To summarize my argument in part one:
The present crisis arises from the fact that there is a mass of superfluous capital that cannot, under any circumstances, become real capital — that is, cannot produce surplus value and, therefore, profit. This mass of superfluous capital poses the constant threat to the mode of production of a general devaluation of the existing capital as a whole. If a general crisis of devaluation is to be avoided, the state must run deficits, i.e., it must spend more than it takes in in tax revenue. State deficit spending is, therefore, not determined by the needs of society (and, in particular, by the needs of the social producers), but by the needs of the owners of capital, who, if they are to avoid a nominal
devaluation of this superfluous capital, must hand it over to the state to be consumed unproductively in return for interest payments.
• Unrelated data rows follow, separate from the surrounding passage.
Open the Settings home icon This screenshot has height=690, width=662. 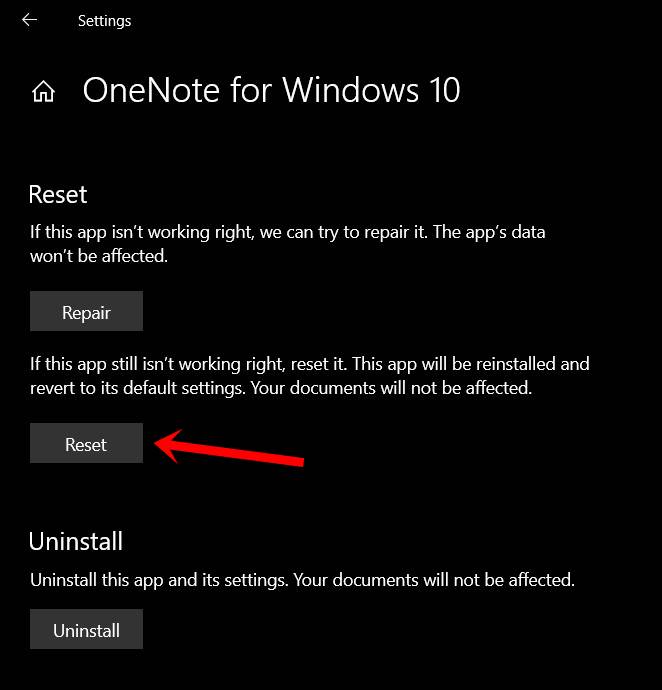[43, 92]
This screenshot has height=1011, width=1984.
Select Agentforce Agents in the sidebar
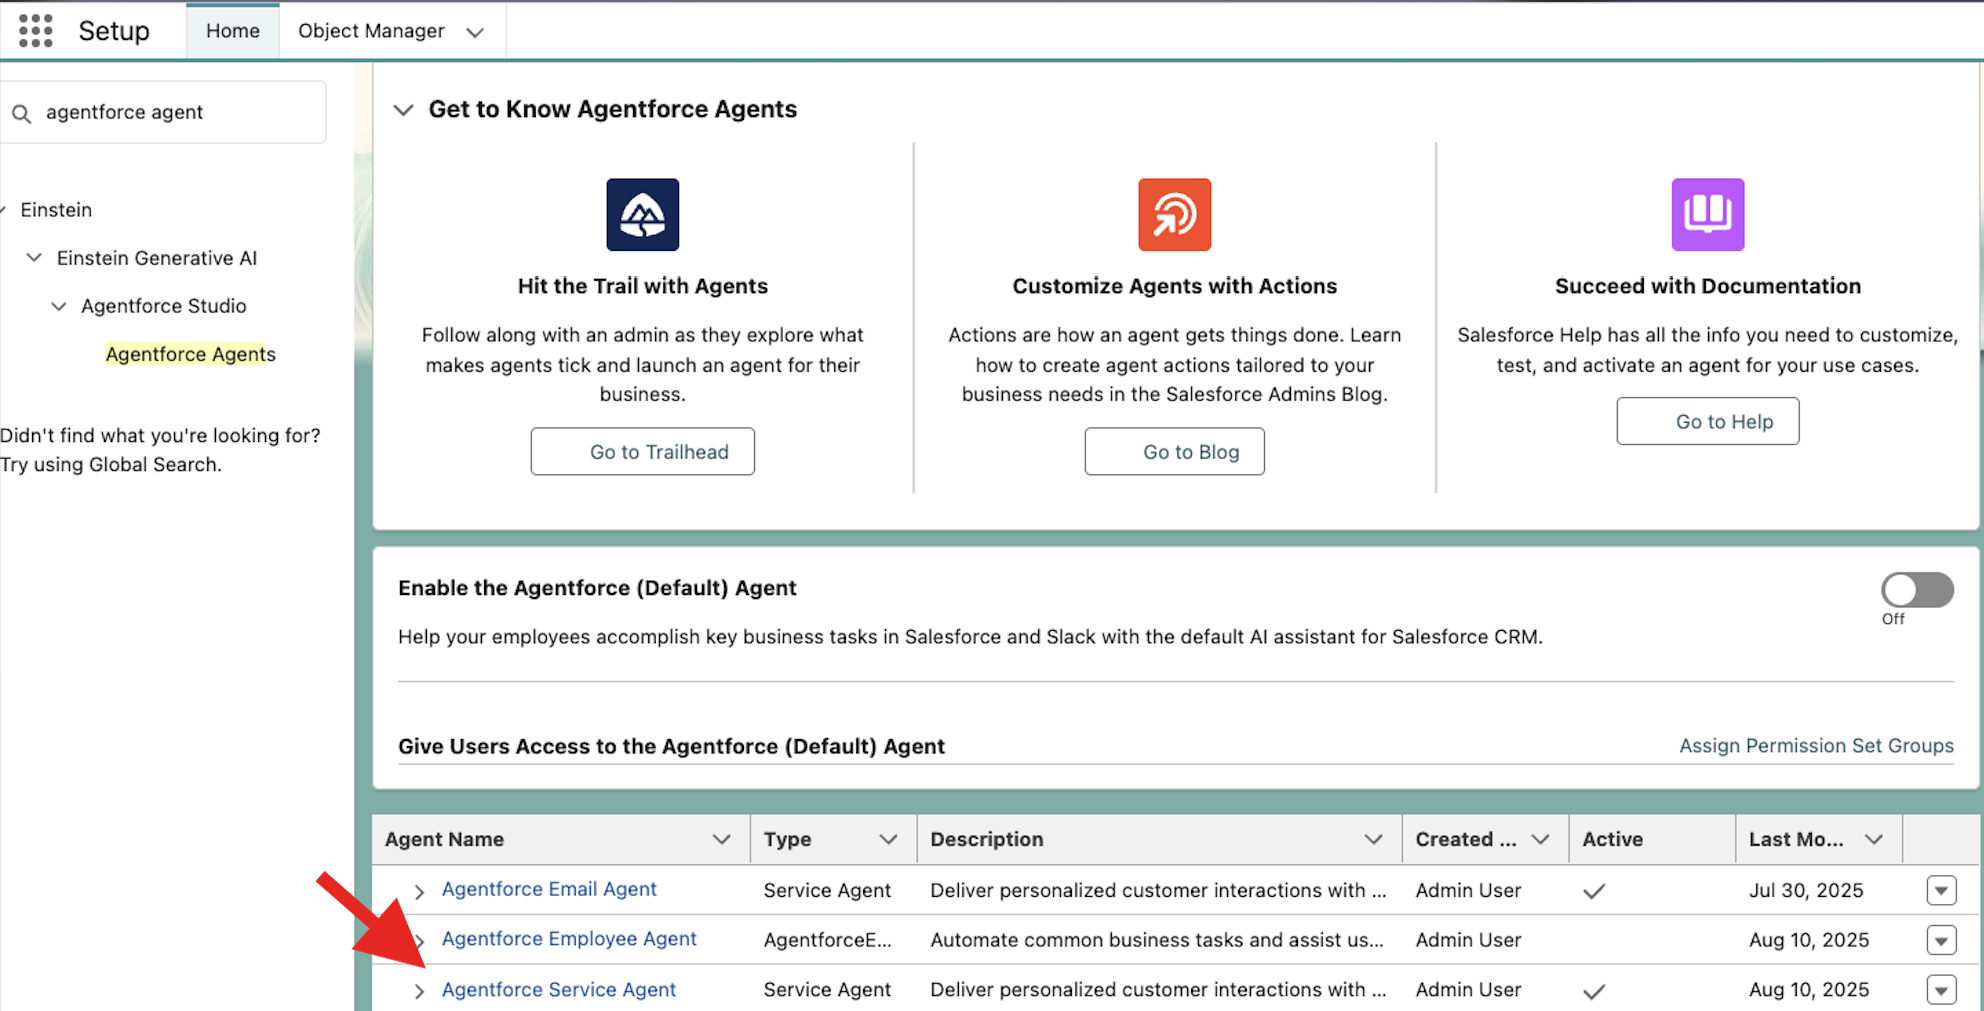click(x=190, y=354)
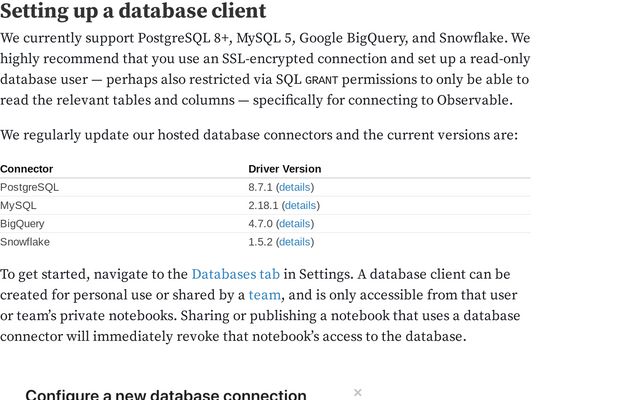
Task: Select the Snowflake connector name cell
Action: (x=25, y=241)
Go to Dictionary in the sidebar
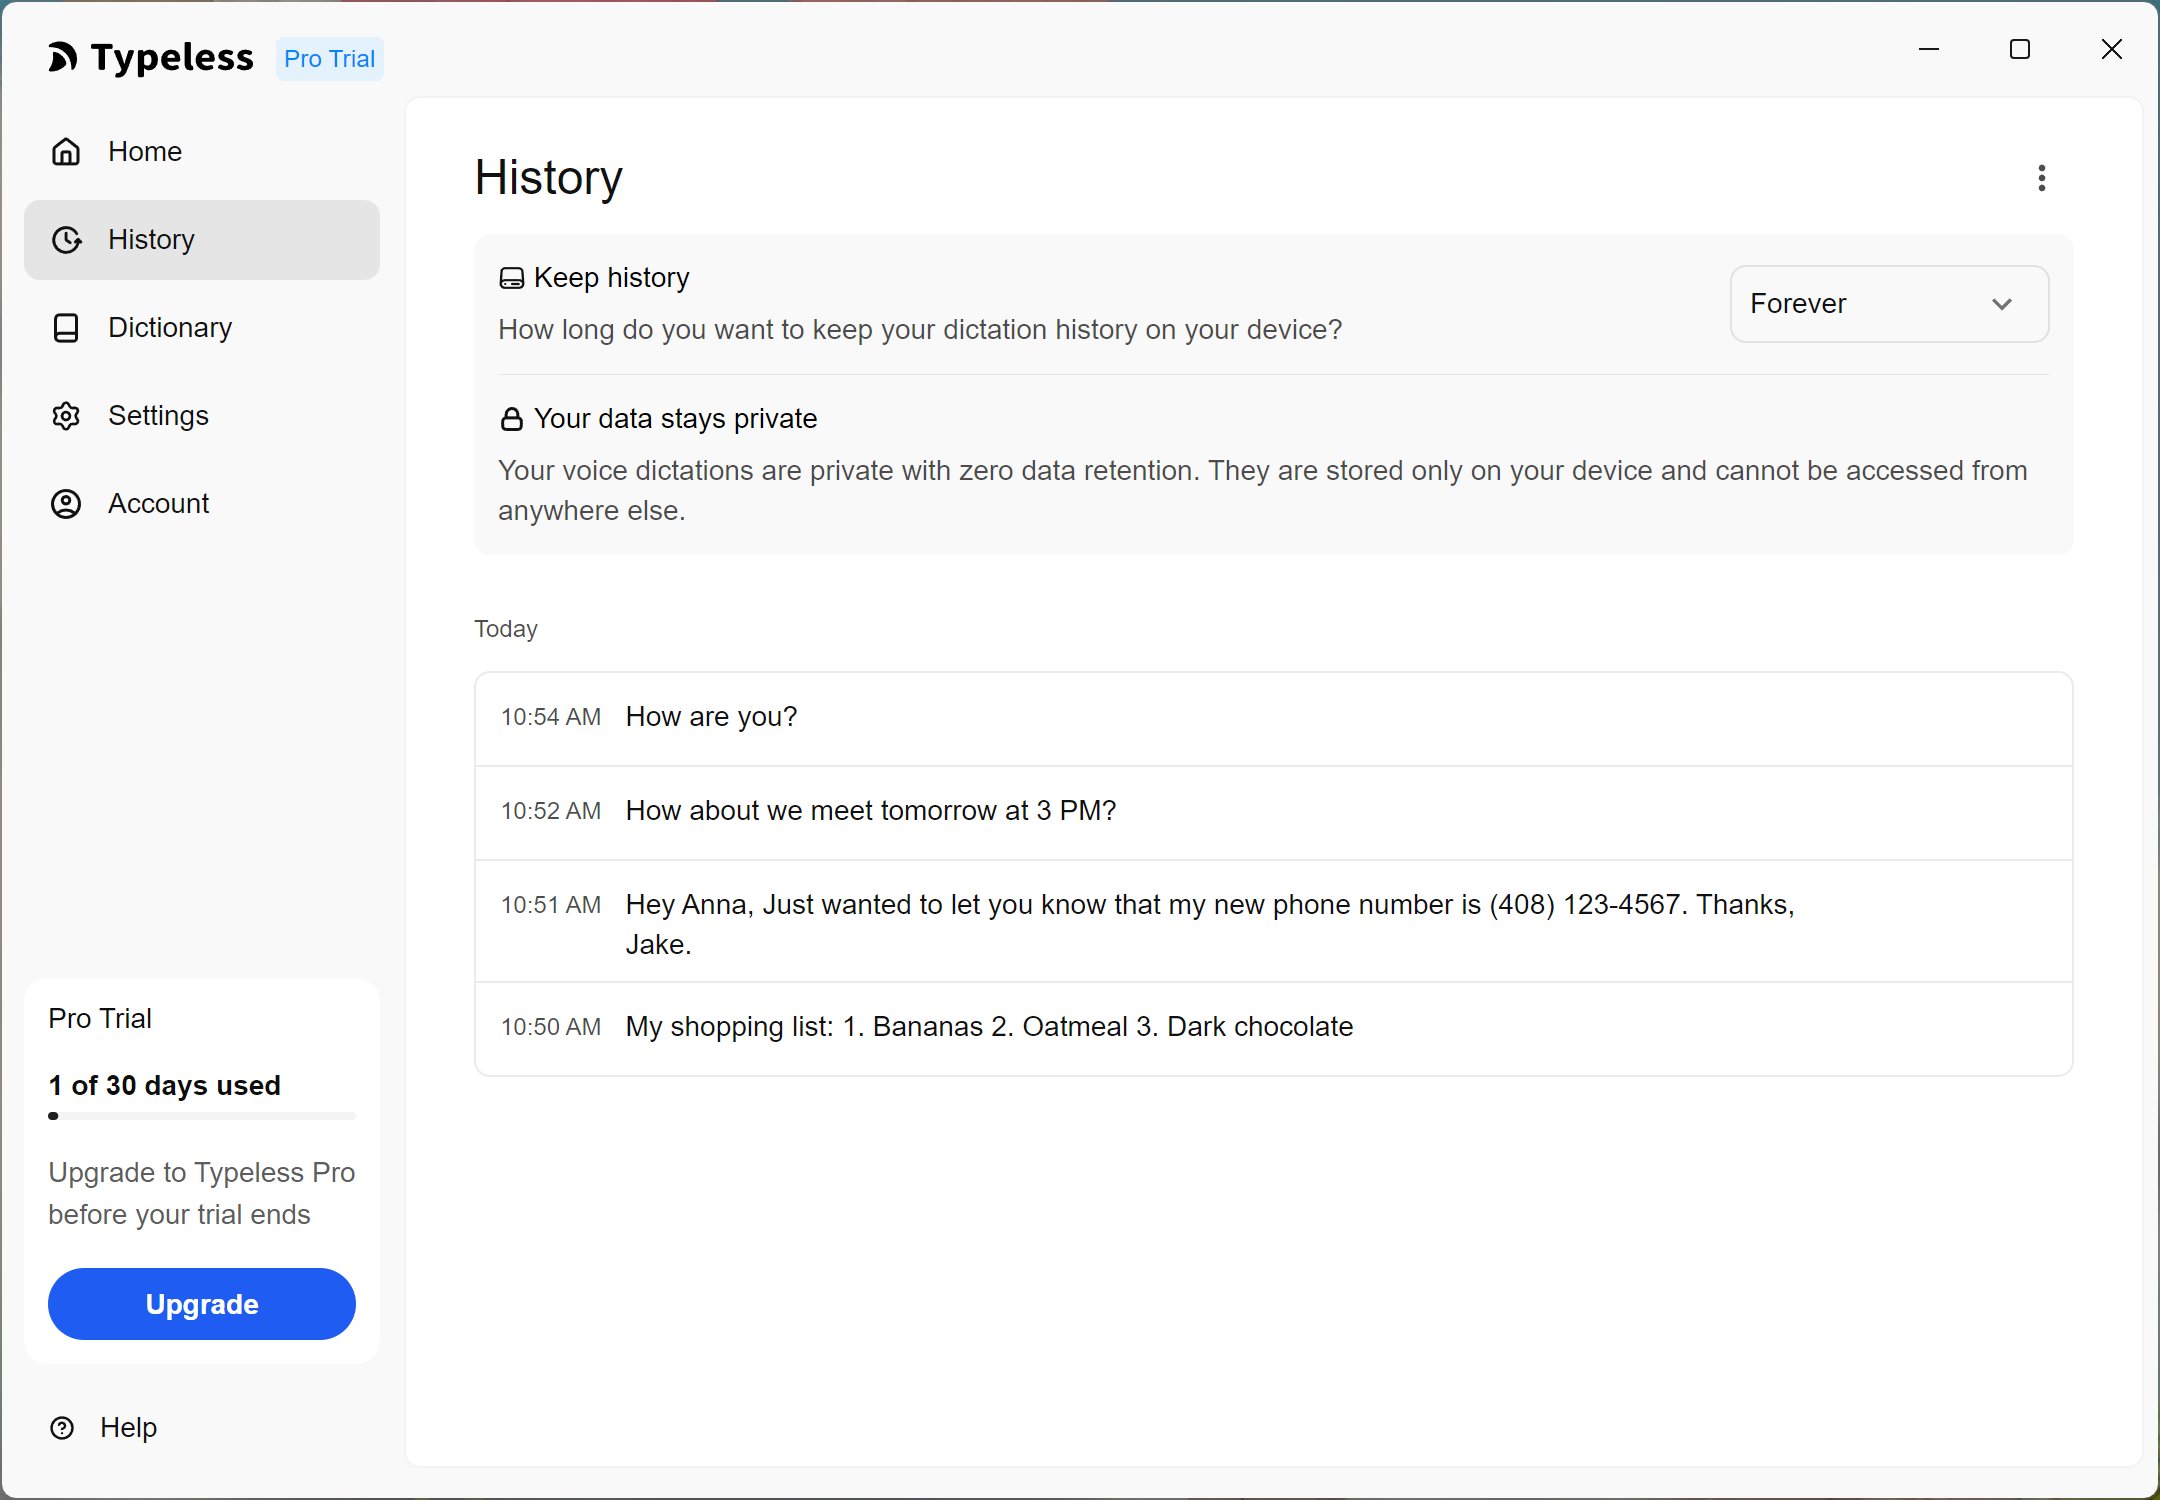Image resolution: width=2160 pixels, height=1500 pixels. point(170,328)
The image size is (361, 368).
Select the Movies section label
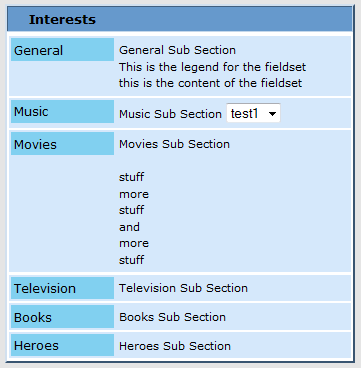coord(62,143)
The purpose then for the fascist state to borrow the excess capital is to avoid a nominal devaluation of capital. Avoiding this nominal devaluation of capital does not mean the capitalists avoid a real devaluation of their capital. Which is to say, the real means of production and labor power of society is really consumed by the fascist state in the form of unproductive expenditures. But, in this real devaluation of capital, the nominal value of the capital, expressed in some currency, is replaced by the fascist state in circulation by valueless tokens, by treasuries, which represent it only symbolically and which take effect as such. The real capital consumed is, therefore, replaced by fictions of capital in the form of promissory notes issued by the state and on which it pays interest.